Question

Suppose that $$f$$ is a continuous function on $$[a, b]$$, and let $$R$$ be the region between the curve $$y=f(x)$$ and the line $$y=k$$ from $$x=a$$ to $$x=b$$. Using the method of disks, derive with explanation a formula for the volume of a solid generated by revolving $$R$$ about the line $$y=k .$$ State and explain additional assumptions, if any, that you need about $$f$$ for your formula.

Answer

**step1 Understanding the Method of Disks**

The method of disks is a technique used in calculus to find the volume of a three-dimensional solid formed by rotating a two-dimensional region around an axis. It works by conceptually slicing the solid into many infinitesimally thin cylindrical disks (like thin coins or slices), calculating the volume of each disk, and then summing up these volumes across the entire range of the solid.

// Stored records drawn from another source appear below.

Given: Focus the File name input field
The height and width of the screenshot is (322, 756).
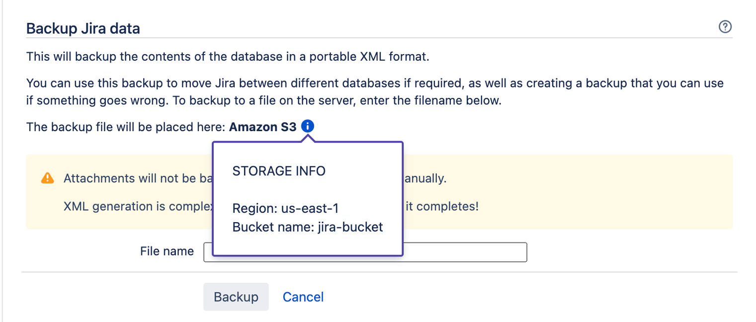Looking at the screenshot, I should click(464, 252).
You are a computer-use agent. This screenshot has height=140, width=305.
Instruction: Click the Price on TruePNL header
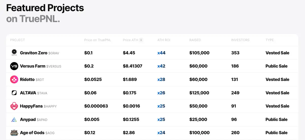coord(98,40)
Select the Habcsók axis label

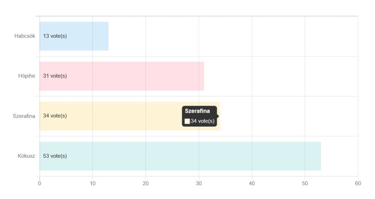click(25, 36)
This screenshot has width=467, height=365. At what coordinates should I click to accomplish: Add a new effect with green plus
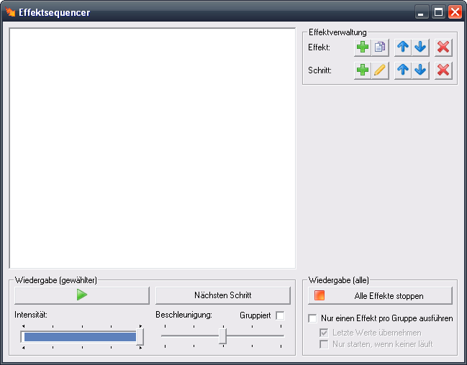pos(363,47)
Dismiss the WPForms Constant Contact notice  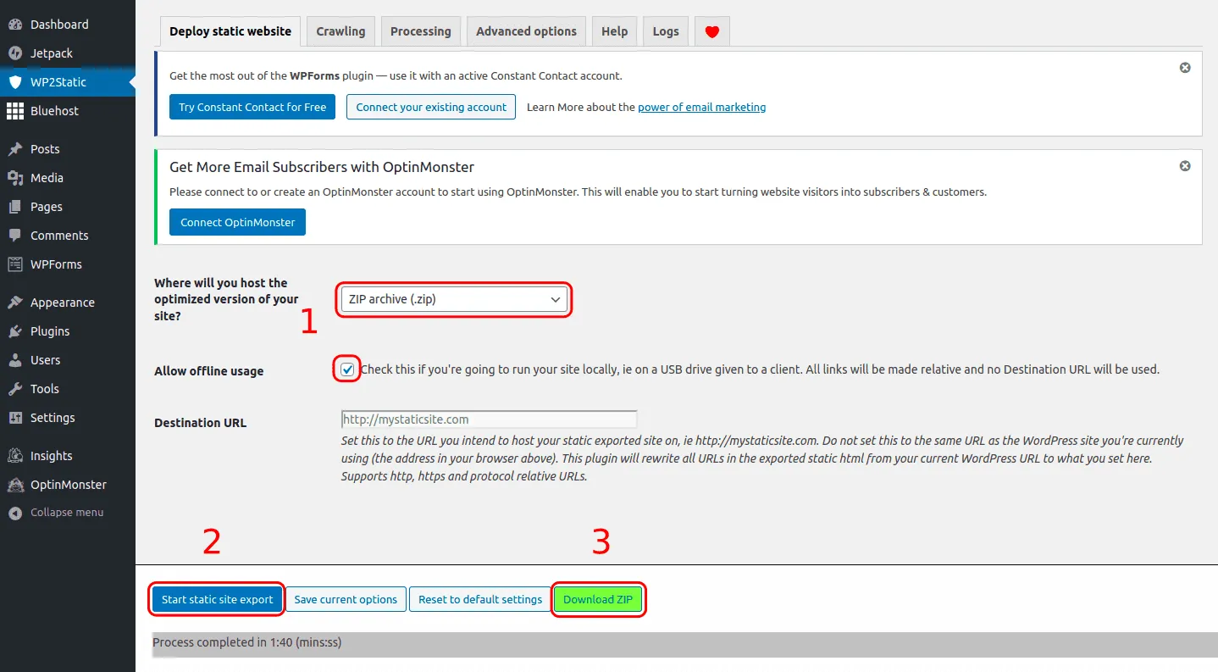tap(1185, 68)
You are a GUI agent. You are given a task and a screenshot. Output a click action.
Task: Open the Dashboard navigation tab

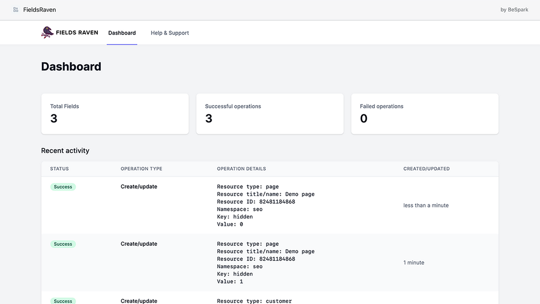122,33
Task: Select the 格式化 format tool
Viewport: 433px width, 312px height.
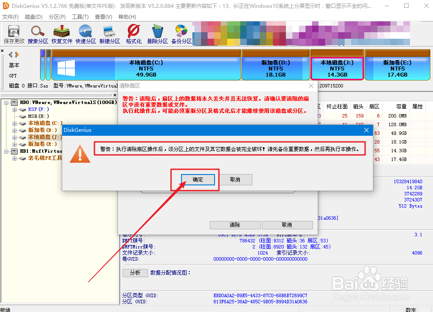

**step2 Defining the Region and Axis of Revolution**

The problem defines the region $$R$$ as the area enclosed between the curve given by the function $$y=f(x)$$ and the horizontal line $$y=k$$. This region extends horizontally from $$x=a$$ to $$x=b$$. The solid is formed by revolving, or spinning, this region $$R$$ around the line $$y=k$$. Therefore, the line $$y=k$$ acts as the central axis of revolution for our solid.

**step3 Analyzing a Representative Slice**

To apply the method of disks, we consider a very thin vertical rectangular strip within the region $$R$$. This strip is located at an arbitrary $$x$$-value between $$a$$ and $$b$$, and it has an infinitesimally small width, which we denote as $$dx$$. The height of this strip stretches from the line $$y=k$$ to the curve $$y=f(x)$$.

When this thin rectangular strip is revolved around the axis $$y=k$$, it generates a thin cylindrical disk. The thickness of this disk is $$dx$$. The radius of this disk, which we'll call $$r(x)$$, is the perpendicular distance from the axis of revolution ($$y=k$$) to the curve ($$y=f(x)$$).

$$ \text{Radius} (r(x)) = |f(x) - k| $$

We use the absolute value here because distance is always positive, regardless of whether the curve $$f(x)$$ is above or below the line $$k$$. However, since we will square the radius in the volume formula, $$(f(x)-k)^2$$ will inherently be positive and correctly represent the squared distance.

**step4 Calculating the Volume of a Single Disk**

The fundamental formula for the volume of a cylinder is $$\text{Volume} = \pi \times (\text{radius})^2 \times (\text{height})$$. For our infinitesimally thin disk, the radius is $$r(x) = f(x) - k$$ (or $$|f(x)-k|$$), and its "height" (or thickness) is $$dx$$. Thus, the infinitesimal volume ($$dV$$) of one such disk is:

$$ dV = \pi \times (f(x) - k)^2 \times dx $$

**step5 Summing the Volumes (Integration)**

To determine the total volume ($$V$$) of the entire solid, we need to add up the volumes of all these infinitesimally thin disks from the starting point $$x=a$$ to the ending point $$x=b$$. In calculus, this continuous summation process is represented by a definite integral. The integral symbol ($$\int$$) is essentially a fancy 'S' for sum.

$$ V = \int_{a}^{b} dV $$

By substituting the expression for $$dV$$ that we found in the previous step, we arrive at the complete formula for the total volume of the solid:

$$ V = \int_{a}^{b} \pi (f(x) - k)^2 dx $$

**step6 State the Final Formula**

Based on the derivation using the method of disks, the formula for the volume ($$V$$) of the solid generated by revolving the region $$R$$ (between the curve $$y=f(x)$$ and the line $$y=k$$ from $$x=a$$ to $$x=b$$) about the line $$y=k$$ is:

$$ V = \pi \int_{a}^{b} (f(x) - k)^2 dx $$

**step7 State and Explain Additional Assumptions**

The problem statement explicitly mentions one crucial assumption: that $$f$$ is a continuous function on the closed interval $$[a, b]$$. This condition is essential because it guarantees that the integral exists and yields a well-defined and accurate volume for the solid.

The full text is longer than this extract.